Flex is expanding and extending tooling support to Linux and a new IDE code named "Thermo", and a new component set called "Elixir". I wanted to take the time and talk about each as they are major expansions of Flex. We need better workflow, tooling, and components for Flex, period. We have seen Flex grow in scale and many are now using Flex Builder everyday in their jobs, it is time to raise the bar. At MAX we announced 4 initiatives that will dramatically improve things for Flex developers and grow the market for Flex overall.
Flex 3 Builder Linux Alpha
We need first class tooling on all platforms not just Windows or OSX. The growth of Linux and OSX are groundbreaking in developer circles. With every event I go to there are more Apple and Linux laptops in use. Having been on the receiving end of email about FXB on Linux, I am very glad to see us move in this direction.
"Thermo" - From ART to RIA
The "Thermo" project is focused on taking designer ART and creating rich RIA that seamlessly works with all Flex tooling. The toolset shares the same project formats as Flex and will allow a designer to contribute to RIA development directly.

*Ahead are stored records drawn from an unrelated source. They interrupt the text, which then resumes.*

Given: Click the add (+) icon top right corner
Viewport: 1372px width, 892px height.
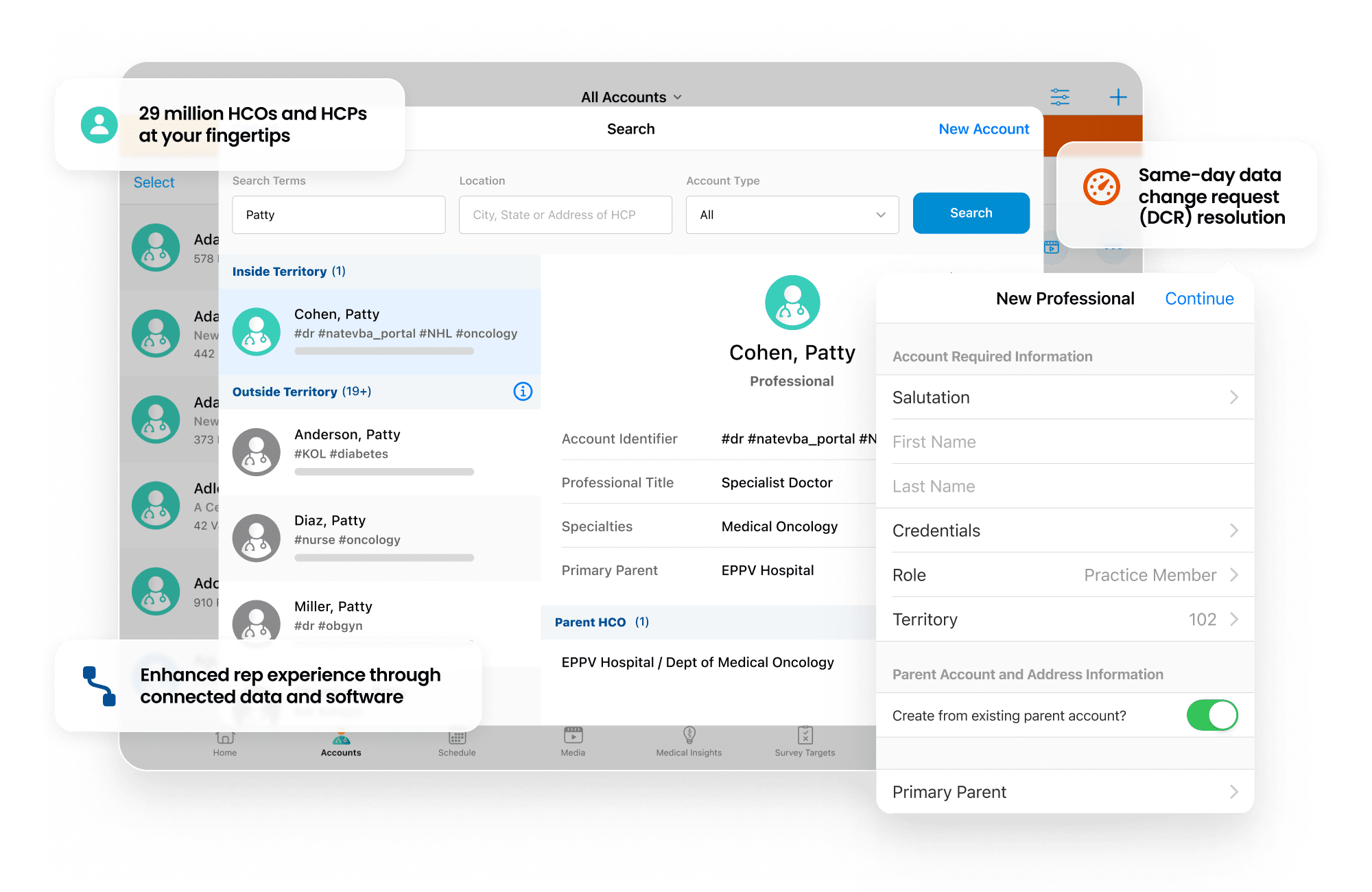Looking at the screenshot, I should pyautogui.click(x=1118, y=96).
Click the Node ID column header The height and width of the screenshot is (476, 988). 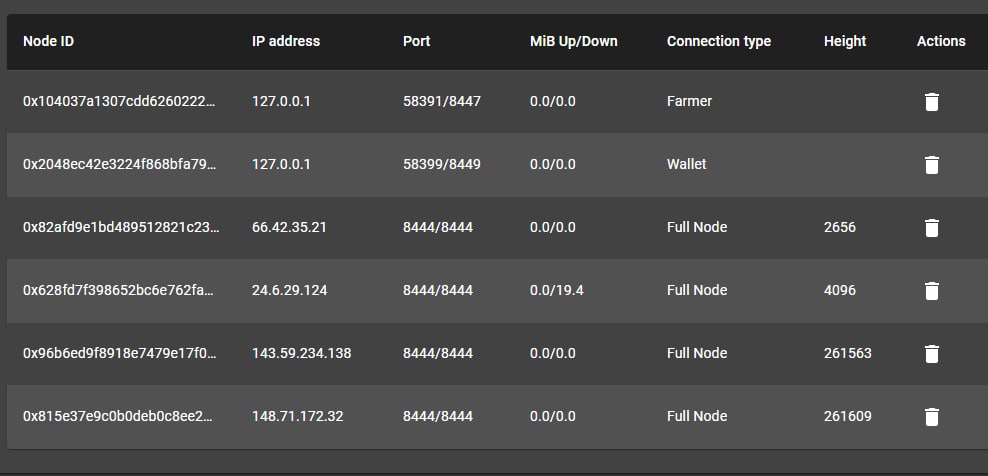click(x=49, y=41)
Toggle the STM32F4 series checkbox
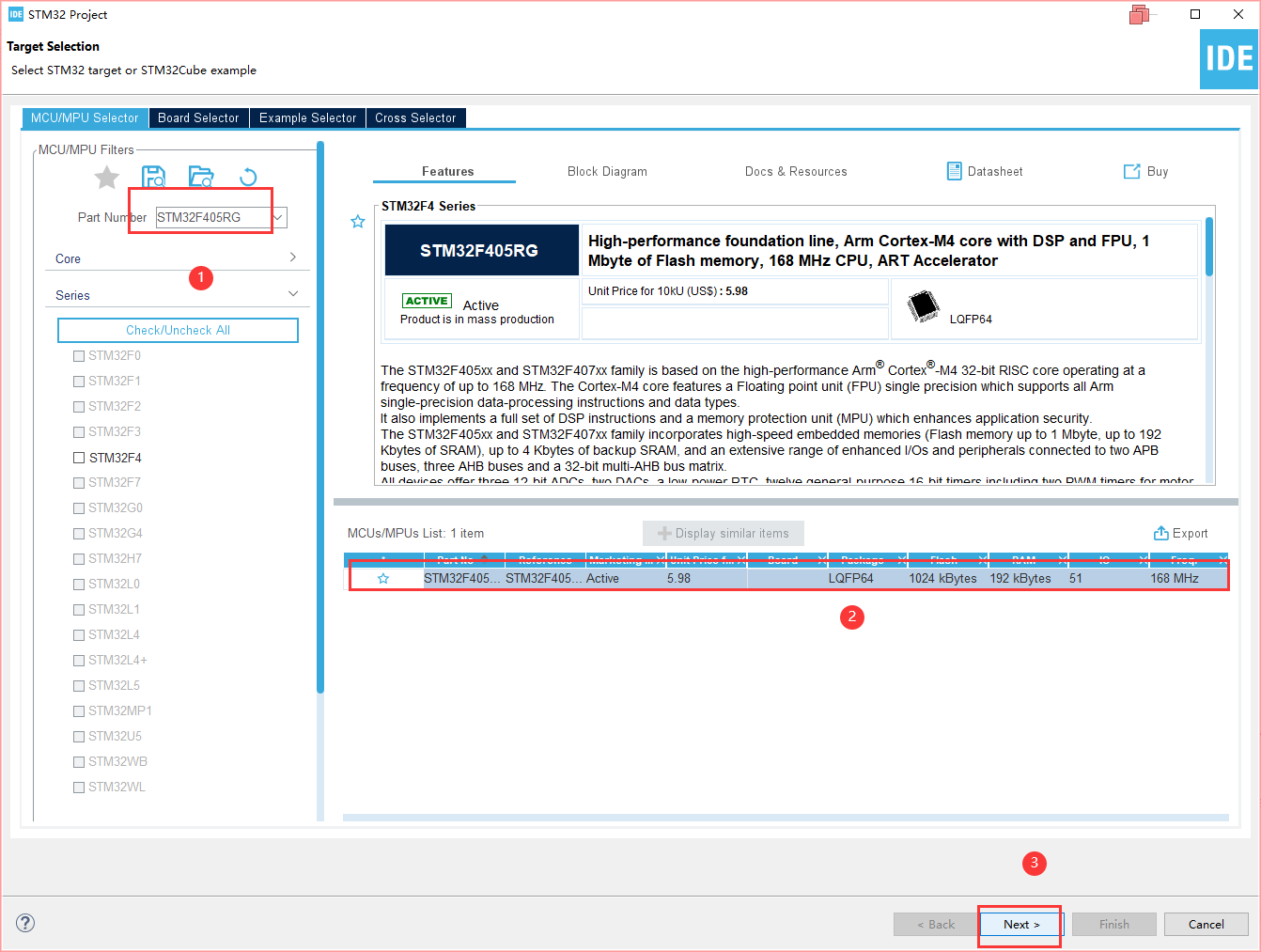1261x952 pixels. (79, 458)
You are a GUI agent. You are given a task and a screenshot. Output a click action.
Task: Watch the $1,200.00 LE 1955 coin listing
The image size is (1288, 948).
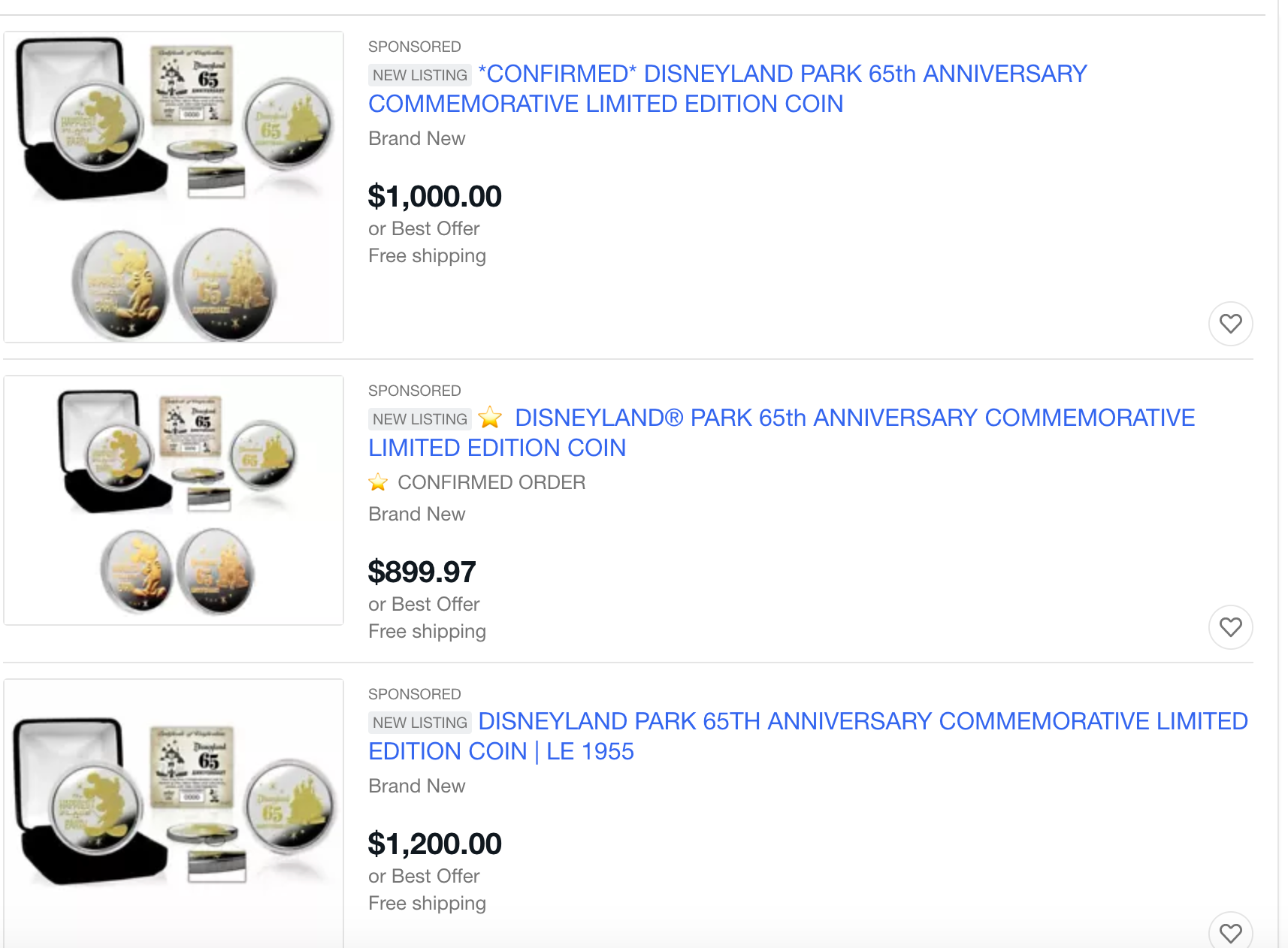[x=1230, y=932]
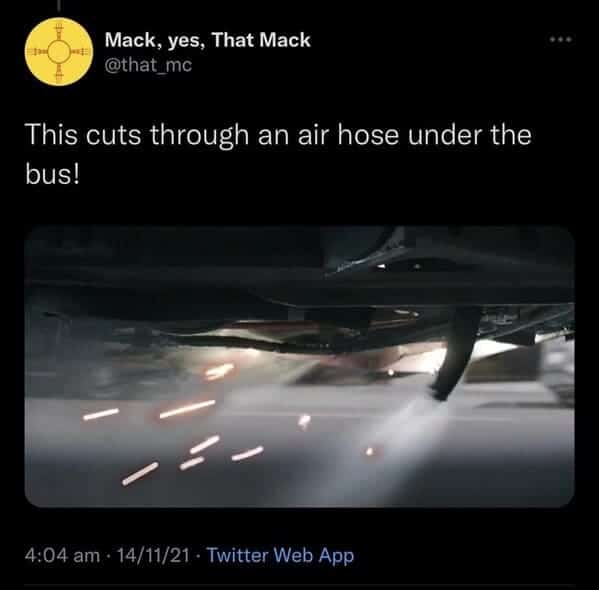Click the words an air in tweet
This screenshot has height=590, width=599.
[x=293, y=136]
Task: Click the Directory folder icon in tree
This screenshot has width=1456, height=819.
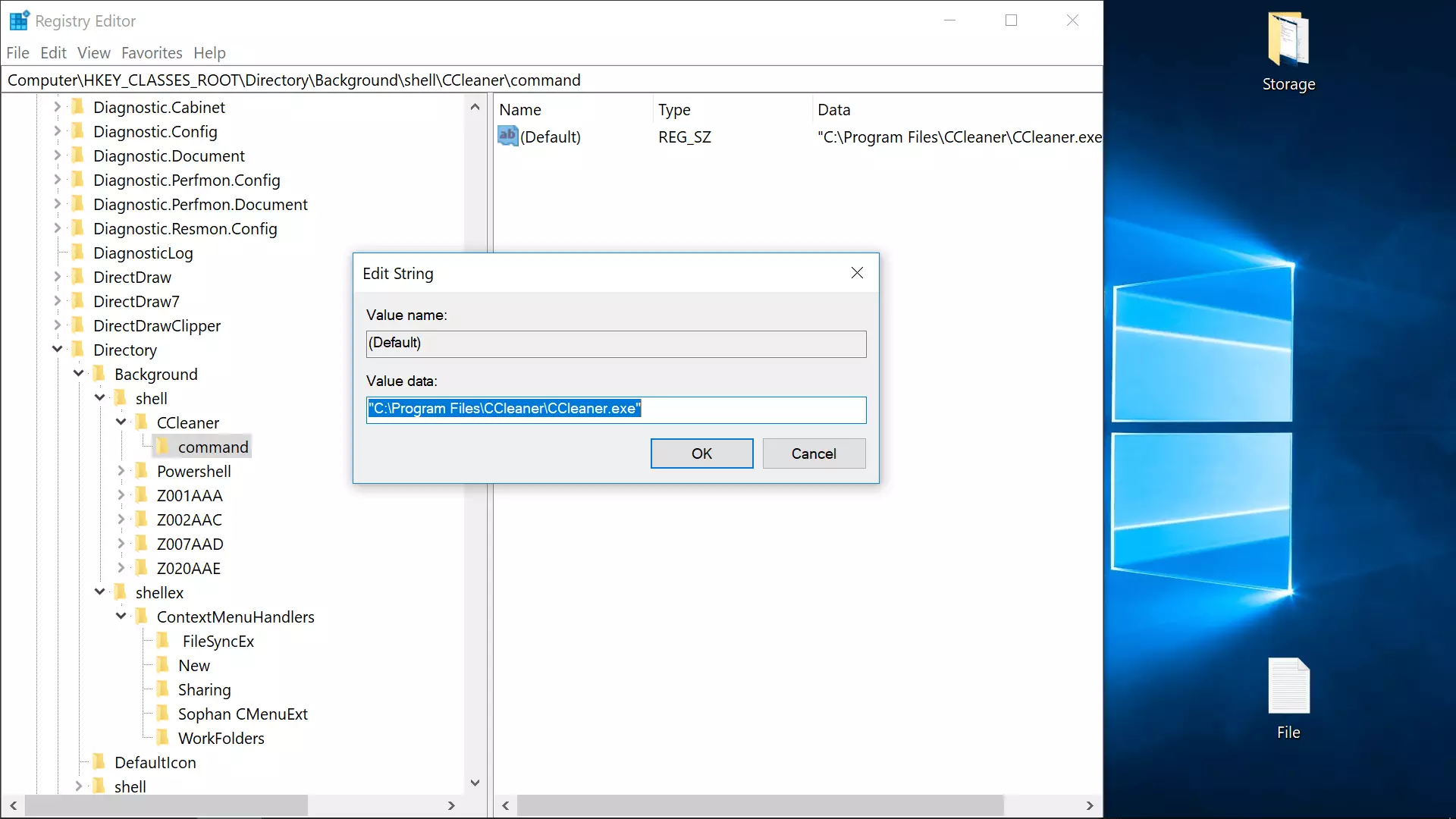Action: (x=81, y=349)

Instead of throwing design comps over the cube wall, designers and developers can work in different paradigms on the same project. I am very excited about the skinning in "Thermo" as it completely inverts the problem allowing designs to output the skin vs trying to re-implement a design in Flex. I cannot tell you how much time this would save me across various projects as I am always asked to implement designs in Flex. I know that "Thermo" is in very good hands at Adobe and its development is one of the companies major initiatives in 2008.
ILOG "Elixir" Component Beta
I started working with ILOG in July of 2006 when I joined Adobe on a project to create a visualization component set for Flex. At MAX, we debuted "Elixir" but this seems to gotten lost in the shuffle of all the other news. ILOG is a professional 3rd party component developer and they make some of the best components in the JAVA/C++/C# market and are now working with Flex. These components are some of the coolest on the market today and are very impressive. Don't take my word for it, run the demos!
Radar Chart

3D Charts (Change the elevation!)

Tree Map

Gantt Chart

Org Chart

Map Charts

It is so great to see the first professional component vendor embrace Flex. ILOG is a leader in visualization components and seeing them doing great things with Flex puts a smile on my face.
Flex Skin Design Extensions
What if you could use Fireworks, Flash, Photoshop, and Illustrator to skin Flex? In that one more thing category, these extensions for CS3 make Flex Skinning a first class citizen in your favorite tools. Now we can all make skins that rival Juan over at ScaleNine!
Unless you are living under a rock, one thing should be VERY CLEAR: It is time to learn Flex!
Cheers,
Ted :)

Ted,
will the ILOG components be part of Flex 3 Professional or a separate product?
ILOG components are an add-on component set for Flex. They are being resold by Adobe initially.
Hi Ted,
Was wondering what the story was for Flash player as a general purpose presentation layer. AIR is very exciting, but I'm not sure if I can (or will be able to in the future) link in dlls or other runtime libraries.
Alternatively, I could embed the Flash player as an activeX control so that it can be the presentation layer of a Java or .NET app. I think this is possible now, but as I understand it there is still not full control over the right-click menu and possibly other features as well.
If I could do either one of the scenarios, there would just be no looking back. Any encouraging words about these approaches? Is there something I haven't thought of?
Thanks.
Mark: unless I'm much mistaken, a Projector tool is what you are looking for. Check this comparison I did some time ago as well as Janus, a projector tool based on .NET.
J
Thanks for the response. Just wondering if any of these provide any magic to be able to fully control the right-mouse context menu.
Thanks.
Yeah. Almost all of them allow for that when the program runs as a projector.
Ted,
I find elixir has managed to create help files inside flex, how do this come in to play?